Scientific classification
- Kingdom: Animalia
- Phylum: Chordata
- Class: Reptilia
- Order: Squamata
- Suborder: Serpentes
- Family: Pythonidae
- Genus: Apodora Kluge, 1993
- Species: A. papuana
- Binomial name: Apodora papuana (Peters and Doria, 1878)
- Synonyms: Liasis papuanus Peters & Doria, 1878; Liasis papuanus Boulenger, 1893; Liasis papuanus Boulenger, 1895; Liasis tornieri Werner, 1897; Liasis olivaceus papuanus Stull, 1935; Liasis maximus Werner, 1936; Liasis papuano Werner, 1936; Liasis papuanus McDowell, 1975; Lisalia papuana Wells & Wellington, 1985; Morelia papuana Underwood & Stimson, 1990; Apodora papuana Kluge, 1993;

= Apodora =

- Genus: Apodora
- Species: papuana
- Authority: (Peters and Doria, 1878)
- Conservation status: LC
- Synonyms: Liasis papuanus Peters & Doria, 1878, Liasis papuanus Boulenger, 1893, Liasis papuanus Boulenger, 1895, Liasis tornieri Werner, 1897, Liasis olivaceus papuanus Stull, 1935, Liasis maximus Werner, 1936, Liasis papuano Werner, 1936, Liasis papuanus McDowell, 1975, Lisalia papuana Wells & Wellington, 1985, Morelia papuana Underwood & Stimson, 1990, Apodora papuana Kluge, 1993
- Parent authority: Kluge, 1993

Genus of snakes

Apodora papuana is a species of python, commonly known as the Papuan python, Irian python or Papuan olive python. It is found in New Guinea. It is the only species in the genus Apodora. No subspecies are currently recognized.

==Description==
The Papuan python is a large snake, with adults growing to an average length of 4 m and some specimens growing to lengths of over 5 m. However, they are not nearly as heavy-bodied as most other pythons, typically weighing only about 22.5 kg. The available information about the species size is limited. They are noted for having the ability to change color, though the exact mechanism and reasons for it are not completely understood. The color is reputed to change when the snake is agitated. They can vary from black to a mustard yellow, but are normally an olive green in appearance when young and dark olive when older, with the sides and underside distinctly lighter.
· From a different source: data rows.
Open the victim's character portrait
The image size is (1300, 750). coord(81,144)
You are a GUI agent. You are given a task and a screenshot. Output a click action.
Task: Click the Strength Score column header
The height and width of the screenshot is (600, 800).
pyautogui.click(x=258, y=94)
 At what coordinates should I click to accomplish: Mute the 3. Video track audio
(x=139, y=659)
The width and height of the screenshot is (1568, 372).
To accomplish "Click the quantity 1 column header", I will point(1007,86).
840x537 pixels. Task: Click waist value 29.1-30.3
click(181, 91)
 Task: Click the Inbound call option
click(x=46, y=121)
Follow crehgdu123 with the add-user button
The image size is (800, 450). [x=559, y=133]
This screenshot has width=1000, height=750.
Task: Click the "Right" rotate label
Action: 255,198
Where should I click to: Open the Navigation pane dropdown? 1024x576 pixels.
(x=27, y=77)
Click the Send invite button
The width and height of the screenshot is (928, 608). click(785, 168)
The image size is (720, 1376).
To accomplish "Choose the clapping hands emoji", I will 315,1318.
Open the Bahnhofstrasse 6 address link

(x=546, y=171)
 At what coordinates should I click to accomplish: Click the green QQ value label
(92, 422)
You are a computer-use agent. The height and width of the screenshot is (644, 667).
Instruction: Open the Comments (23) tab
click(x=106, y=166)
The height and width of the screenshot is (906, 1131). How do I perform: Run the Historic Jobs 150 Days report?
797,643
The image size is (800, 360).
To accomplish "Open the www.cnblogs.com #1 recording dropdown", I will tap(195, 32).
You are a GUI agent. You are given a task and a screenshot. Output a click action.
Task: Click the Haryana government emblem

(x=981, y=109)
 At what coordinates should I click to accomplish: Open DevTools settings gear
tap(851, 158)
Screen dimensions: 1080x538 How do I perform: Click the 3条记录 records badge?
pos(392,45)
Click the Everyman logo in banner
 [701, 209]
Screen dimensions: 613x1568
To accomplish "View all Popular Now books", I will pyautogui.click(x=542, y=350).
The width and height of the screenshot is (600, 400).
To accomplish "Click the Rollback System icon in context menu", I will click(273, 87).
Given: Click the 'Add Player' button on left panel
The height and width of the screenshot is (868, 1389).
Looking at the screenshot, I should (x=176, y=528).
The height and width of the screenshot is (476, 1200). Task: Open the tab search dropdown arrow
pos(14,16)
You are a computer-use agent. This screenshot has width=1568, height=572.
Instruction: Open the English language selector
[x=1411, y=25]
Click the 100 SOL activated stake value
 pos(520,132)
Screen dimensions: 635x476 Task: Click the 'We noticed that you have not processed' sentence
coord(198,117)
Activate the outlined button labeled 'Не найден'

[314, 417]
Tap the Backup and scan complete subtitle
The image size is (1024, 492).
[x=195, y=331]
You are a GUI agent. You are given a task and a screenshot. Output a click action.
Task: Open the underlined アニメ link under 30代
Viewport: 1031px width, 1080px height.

==Distribution and habitat==
Papuan pythons are found in most of New Guinea, from Misool to Fergusson Island. The type locality given is "Ramoi Nova Guinea austro-occidentiali" (Ramoi, near Sorong, Irian Jaya, Indonesia).

==Behavior==
The Papuan python is largely terrestrial and mostly nocturnal. Despite their size and impressive strength, they are relatively inoffensive animals and are not prone to bite even if handled.

==Feeding==
Their diet consists primarily of smaller mammals, but they are also known to be partly ophiophagous.

==Captivity==
The Papuan python is not commonly available in the exotic pet trade, and when they are available they command high prices. They are a relatively hardy species that adapts well to captivity, readily feeding in commercially available rats. Captive breeding has been done.